All knowledge degenerates into probability.

Top

Site Menu

What is a random variable?

In a raffle with 20 tickets, 6 tickets are drawn for prizes. The first prize winner gets $\$20$, 2 second prize winners get $\$10$, and three third prize winners get $\$5$.

What is the sample space for the possible outcomes for a given ticket? The sample space depends on what outcomes are of interest. Thus it could be S={you win money, you do not win money} or S={first prize, second prize, third prize, no prize}.

It is likely that a ticket holder is interested not just in whether or not they will win but in how much money they win. Thus, a relevant sample space is S={20,10,5,0}.

A diagram labeled “S” showing four prize categories and their corresponding point values. The categories are “First prize” with a value of 20, “Second prize” with 10, “Third prize” with 5, and “No prize” with 0. Each label inside the box is connected by a line to its value on the right.

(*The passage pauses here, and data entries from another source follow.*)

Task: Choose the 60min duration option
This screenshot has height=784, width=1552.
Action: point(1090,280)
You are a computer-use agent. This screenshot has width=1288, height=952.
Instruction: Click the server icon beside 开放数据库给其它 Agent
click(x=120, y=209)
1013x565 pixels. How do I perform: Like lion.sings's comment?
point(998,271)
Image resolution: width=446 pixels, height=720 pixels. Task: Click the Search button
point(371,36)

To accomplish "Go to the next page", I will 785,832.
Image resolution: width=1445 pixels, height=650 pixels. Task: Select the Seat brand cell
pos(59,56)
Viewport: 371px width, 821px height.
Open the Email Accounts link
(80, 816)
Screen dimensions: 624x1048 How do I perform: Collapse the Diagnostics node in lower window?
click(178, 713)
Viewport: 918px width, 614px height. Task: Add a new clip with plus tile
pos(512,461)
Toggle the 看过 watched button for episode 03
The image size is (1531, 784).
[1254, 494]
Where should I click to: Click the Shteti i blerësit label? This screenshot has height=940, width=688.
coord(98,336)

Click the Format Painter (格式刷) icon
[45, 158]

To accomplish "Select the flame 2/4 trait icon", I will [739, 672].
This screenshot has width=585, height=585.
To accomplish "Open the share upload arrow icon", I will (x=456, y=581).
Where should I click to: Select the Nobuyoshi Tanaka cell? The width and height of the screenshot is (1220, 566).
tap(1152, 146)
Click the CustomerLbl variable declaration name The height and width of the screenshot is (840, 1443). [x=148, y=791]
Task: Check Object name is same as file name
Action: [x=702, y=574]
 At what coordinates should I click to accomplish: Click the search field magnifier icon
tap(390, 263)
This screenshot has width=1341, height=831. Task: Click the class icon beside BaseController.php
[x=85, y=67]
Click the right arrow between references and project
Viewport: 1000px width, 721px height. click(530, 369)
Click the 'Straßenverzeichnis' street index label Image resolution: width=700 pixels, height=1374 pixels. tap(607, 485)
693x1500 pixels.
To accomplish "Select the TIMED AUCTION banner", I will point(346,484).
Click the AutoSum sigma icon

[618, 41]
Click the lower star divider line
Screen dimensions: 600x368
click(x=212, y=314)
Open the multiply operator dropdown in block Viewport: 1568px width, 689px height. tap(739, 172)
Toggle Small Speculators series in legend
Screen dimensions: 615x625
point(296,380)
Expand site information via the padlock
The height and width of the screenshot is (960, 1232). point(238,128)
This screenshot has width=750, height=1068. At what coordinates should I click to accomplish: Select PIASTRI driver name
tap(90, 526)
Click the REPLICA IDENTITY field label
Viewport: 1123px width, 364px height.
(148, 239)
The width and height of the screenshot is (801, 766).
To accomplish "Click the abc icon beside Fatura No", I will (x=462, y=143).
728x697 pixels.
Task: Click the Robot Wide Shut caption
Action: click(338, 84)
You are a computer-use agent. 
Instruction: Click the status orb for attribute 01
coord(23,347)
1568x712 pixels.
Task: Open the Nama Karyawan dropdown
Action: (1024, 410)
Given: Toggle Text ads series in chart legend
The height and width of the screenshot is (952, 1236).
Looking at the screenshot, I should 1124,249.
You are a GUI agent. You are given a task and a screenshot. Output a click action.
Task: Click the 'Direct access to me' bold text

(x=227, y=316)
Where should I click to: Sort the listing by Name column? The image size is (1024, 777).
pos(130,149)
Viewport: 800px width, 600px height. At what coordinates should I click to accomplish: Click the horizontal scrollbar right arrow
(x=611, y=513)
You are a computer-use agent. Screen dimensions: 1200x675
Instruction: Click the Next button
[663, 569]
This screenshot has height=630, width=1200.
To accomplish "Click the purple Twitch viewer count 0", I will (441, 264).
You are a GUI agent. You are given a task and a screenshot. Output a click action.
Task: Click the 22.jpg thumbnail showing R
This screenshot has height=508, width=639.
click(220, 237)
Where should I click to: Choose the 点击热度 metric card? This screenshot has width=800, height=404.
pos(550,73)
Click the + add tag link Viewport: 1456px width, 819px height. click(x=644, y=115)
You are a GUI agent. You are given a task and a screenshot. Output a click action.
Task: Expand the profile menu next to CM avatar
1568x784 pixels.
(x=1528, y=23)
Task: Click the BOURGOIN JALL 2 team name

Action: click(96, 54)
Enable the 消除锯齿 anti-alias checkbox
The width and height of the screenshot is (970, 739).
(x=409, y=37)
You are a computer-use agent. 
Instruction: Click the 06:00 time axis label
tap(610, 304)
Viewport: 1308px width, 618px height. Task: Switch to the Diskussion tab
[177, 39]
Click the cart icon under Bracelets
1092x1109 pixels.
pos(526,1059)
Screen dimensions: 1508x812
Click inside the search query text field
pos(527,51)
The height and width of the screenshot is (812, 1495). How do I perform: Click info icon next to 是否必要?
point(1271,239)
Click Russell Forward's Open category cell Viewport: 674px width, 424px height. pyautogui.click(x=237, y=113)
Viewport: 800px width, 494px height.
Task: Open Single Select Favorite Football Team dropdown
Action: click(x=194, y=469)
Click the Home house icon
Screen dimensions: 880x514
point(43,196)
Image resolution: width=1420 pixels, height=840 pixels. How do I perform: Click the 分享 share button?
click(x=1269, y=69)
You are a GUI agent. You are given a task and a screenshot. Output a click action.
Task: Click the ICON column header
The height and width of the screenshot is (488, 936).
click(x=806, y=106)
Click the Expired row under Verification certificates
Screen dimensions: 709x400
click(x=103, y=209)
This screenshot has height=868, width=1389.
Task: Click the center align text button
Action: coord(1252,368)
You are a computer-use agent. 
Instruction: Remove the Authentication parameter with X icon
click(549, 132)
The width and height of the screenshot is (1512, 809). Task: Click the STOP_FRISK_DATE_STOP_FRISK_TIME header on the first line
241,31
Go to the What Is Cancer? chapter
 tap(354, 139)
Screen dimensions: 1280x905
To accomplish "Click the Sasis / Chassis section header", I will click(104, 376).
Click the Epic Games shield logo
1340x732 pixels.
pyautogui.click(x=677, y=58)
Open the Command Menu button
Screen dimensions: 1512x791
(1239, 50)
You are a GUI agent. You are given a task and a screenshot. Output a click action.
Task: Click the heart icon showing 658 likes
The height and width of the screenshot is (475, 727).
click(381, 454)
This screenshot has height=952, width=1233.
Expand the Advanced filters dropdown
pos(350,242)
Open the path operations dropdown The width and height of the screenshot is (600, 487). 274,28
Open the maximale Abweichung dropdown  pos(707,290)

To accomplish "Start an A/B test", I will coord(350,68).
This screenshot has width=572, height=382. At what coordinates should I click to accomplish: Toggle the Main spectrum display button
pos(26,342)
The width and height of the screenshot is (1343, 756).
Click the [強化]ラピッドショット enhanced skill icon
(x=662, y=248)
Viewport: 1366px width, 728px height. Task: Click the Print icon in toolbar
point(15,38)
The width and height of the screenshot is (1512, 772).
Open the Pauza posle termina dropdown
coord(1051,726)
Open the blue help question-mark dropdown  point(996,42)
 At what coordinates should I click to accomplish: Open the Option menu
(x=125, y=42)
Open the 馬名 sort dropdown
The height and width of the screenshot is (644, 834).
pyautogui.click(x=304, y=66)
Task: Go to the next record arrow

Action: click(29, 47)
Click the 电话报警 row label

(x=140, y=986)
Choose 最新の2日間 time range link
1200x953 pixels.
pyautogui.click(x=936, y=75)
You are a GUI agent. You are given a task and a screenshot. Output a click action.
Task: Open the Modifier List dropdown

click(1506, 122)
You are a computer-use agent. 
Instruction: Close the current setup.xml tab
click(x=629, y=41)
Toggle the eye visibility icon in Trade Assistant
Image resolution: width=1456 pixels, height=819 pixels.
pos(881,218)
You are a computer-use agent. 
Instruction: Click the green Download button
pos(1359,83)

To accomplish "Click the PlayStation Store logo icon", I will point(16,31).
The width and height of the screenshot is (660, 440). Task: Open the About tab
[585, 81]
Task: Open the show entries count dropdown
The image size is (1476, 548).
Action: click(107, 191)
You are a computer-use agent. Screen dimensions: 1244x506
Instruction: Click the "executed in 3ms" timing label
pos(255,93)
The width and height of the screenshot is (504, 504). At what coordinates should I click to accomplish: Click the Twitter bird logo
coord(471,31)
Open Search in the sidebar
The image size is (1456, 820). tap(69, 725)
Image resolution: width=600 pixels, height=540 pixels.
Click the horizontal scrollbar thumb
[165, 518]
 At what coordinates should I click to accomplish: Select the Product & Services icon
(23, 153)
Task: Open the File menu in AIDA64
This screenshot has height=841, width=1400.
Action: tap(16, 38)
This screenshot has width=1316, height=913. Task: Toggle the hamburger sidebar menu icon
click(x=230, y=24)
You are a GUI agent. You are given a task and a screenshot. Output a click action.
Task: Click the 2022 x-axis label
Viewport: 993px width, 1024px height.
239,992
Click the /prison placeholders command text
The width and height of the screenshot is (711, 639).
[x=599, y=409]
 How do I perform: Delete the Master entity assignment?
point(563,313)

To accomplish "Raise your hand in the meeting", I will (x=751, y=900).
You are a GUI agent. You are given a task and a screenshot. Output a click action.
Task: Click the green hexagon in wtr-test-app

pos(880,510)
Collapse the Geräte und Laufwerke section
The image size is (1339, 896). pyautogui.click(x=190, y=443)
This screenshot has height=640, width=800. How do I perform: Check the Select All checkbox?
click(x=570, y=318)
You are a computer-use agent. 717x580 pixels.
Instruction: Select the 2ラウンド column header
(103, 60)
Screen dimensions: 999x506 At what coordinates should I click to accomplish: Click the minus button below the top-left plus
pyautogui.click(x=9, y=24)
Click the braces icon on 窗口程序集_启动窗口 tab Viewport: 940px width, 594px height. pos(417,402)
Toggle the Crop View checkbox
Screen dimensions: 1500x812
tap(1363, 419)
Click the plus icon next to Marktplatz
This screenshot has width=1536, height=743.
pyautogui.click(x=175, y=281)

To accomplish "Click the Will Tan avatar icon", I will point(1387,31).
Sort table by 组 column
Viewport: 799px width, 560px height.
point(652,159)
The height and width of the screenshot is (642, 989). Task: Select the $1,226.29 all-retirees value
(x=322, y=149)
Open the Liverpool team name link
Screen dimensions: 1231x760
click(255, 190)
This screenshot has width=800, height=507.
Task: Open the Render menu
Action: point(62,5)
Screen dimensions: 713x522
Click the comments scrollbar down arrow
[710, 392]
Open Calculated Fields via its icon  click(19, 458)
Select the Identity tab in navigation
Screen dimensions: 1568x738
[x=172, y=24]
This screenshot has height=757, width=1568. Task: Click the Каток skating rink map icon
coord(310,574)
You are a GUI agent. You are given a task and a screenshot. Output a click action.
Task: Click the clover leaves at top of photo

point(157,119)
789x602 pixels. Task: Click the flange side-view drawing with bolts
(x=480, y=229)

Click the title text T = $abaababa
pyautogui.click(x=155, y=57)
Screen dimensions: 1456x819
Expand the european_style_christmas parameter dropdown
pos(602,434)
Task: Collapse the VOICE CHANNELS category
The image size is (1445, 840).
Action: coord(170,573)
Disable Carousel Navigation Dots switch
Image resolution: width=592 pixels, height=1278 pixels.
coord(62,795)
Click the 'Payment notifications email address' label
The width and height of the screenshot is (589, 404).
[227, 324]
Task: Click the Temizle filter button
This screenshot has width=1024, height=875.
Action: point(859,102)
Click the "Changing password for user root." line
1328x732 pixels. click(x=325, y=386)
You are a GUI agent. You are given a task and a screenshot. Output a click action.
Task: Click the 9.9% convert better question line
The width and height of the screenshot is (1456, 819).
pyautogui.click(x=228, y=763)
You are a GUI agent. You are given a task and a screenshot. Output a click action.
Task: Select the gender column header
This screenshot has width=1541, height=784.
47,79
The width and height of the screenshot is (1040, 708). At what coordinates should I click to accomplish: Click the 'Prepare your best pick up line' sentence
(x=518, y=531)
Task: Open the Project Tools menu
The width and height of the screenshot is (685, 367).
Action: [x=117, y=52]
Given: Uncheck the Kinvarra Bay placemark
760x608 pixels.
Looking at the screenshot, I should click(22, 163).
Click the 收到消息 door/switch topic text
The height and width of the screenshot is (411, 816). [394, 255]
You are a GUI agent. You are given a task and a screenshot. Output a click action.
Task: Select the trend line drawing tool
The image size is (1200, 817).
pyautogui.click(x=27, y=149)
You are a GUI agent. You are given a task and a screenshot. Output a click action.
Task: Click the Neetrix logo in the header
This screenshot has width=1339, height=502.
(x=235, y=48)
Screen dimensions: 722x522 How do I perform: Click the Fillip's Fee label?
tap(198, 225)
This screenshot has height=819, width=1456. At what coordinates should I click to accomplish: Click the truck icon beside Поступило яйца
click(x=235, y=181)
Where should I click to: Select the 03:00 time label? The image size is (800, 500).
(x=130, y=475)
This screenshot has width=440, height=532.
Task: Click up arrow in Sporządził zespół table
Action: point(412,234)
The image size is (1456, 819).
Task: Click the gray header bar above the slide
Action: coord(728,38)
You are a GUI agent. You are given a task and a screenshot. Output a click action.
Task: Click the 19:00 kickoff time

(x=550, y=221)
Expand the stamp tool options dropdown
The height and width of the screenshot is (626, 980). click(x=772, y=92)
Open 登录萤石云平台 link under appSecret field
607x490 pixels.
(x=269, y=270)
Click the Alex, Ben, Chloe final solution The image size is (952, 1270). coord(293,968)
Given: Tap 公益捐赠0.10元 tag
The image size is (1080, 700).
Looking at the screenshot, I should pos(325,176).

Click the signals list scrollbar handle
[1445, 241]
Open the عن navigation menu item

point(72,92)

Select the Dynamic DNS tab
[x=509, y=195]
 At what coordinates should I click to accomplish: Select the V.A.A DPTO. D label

The sample spaces S={first prize, second prize, third prize, no prize} and S={20,10,5,0} refer to the same outcomes in different ways. In the second sample space, prize status is indicated by the amount of money associated with each prize. Alternatively, we could define a variable X such that \[ X = \begin{cases} 20 & \text{if first prize} \\ 10 & \text{if second prize} \\ 5 & \text{if third prize}\\ 0 & \text{if no prize}\\ \end{cases} \] A variable like this, that assigns each outcome in a sample space to a real number is called a random variable. Using random variables makes it possible to speak mathematically about the experimental outcomes. In the case of the raffle, it is possible to describe how much money purchasers of the raffle tickets will win on average, how much that is likely to vary, or to show much someone might expect to win if they bought 3 raffle tickets or if the size of the prizes was doubled.

NOTATION
A random variable is usually denoted with a capital letter from near the end of the alphabet. X, Y, and Z are common.

Observed values of a random variable are denoted by corresponding lower-case letters, thus x or x1,x2...xn denote the specific values that the random variable X can take on.

The notation P(X = x) means 'the probability that random variable X assumes value x'.

$\rightarrow$ A random variable maps each outcome in a sample space to a real number.

Discrete and Continuous Random Variables

Random variables can be either discrete or continuous. Discrete random variables often describe things that can be counted. Continuous random variables often describe things that can be measured.

$\rightarrow$ A discrete random variable has countable (possibly infinite) possible outcomes.

$\rightarrow$ A continous random variable has uncountable (always infinite) possible outcomes.

Example: Which of the following describe discrete random variables? Which describe continuous random variables?
W: The outcome of a die roll.
X: The number of 6's in 10 die rolls.
Y: The weight of a randomly chosen die.
Z: The length of time a rolled die tumbles.

W and X are discrete random variables. Y and Z are continuous.

W and Y are discrete random variables. X and Z are continuous.



The Distribution of a Random Variable

A random variable's distribution indicates the values that the variable can take on and the probabilities of the outcomes. For instance, consider the variable: the outcome of a die roll. The distribution of this variable would indicate that the possible values are the numbers 1 - 6 and that these outcomes are all equally likely, each with probability 1/6. This information can be presented in a graph, table, or formula.

In the case of a discrete random variable, such as the outcome of a die roll, a table displays the distribution by listing the possible outcomes with their probabilities. A graph shows bars at each of the possible outcomes with height corresponding to the probability of that outcome.

A probability distribution graph showing six vertical orange bars of equal height at positions 1 through 6, each with a probability of 1/6. The x-axis ranges from 0 to 7, representing possible outcomes of rolling a fair six-sided die. A table showing the probability distribution for rolling a fair six-sided die. The top row lists outcomes 1 through 6, and the bottom row lists the probability for each outcome as 1/6.

The table and the graph both show the distribution of the outcome of a die roll.


$\rightarrow$ The distribution of a random variable describes the possible outcomes and their associated probabilities.

Since there are infinite possible outcomes for a continuous random variable, the distribution cannot be displayed in a table. It is usually described with a formula or shown in a graph.

Example: A machine that fills 15oz chip bags has been calibrated to slightly overfill. The distribution of the weight, W, of the chips in the bag might be described by a formula such as $\small{f(w) = 8.5-\frac{x}{2}}$ for $\small{15 \leq w \leq 17}$. The graph of this distribution is shown.

A simple line graph with orange segments connecting data points. The x-axis ranges from 14 to 18. The line remains flat from 14 to 15, rises steeply between 15 and 16, then slopes downward to reach zero at 17, and stays flat through 18.

Notice that for each of the above examples, the probability is 0 for all but the possible values. The probabilities are all non-negative, and the total probabilty is 1.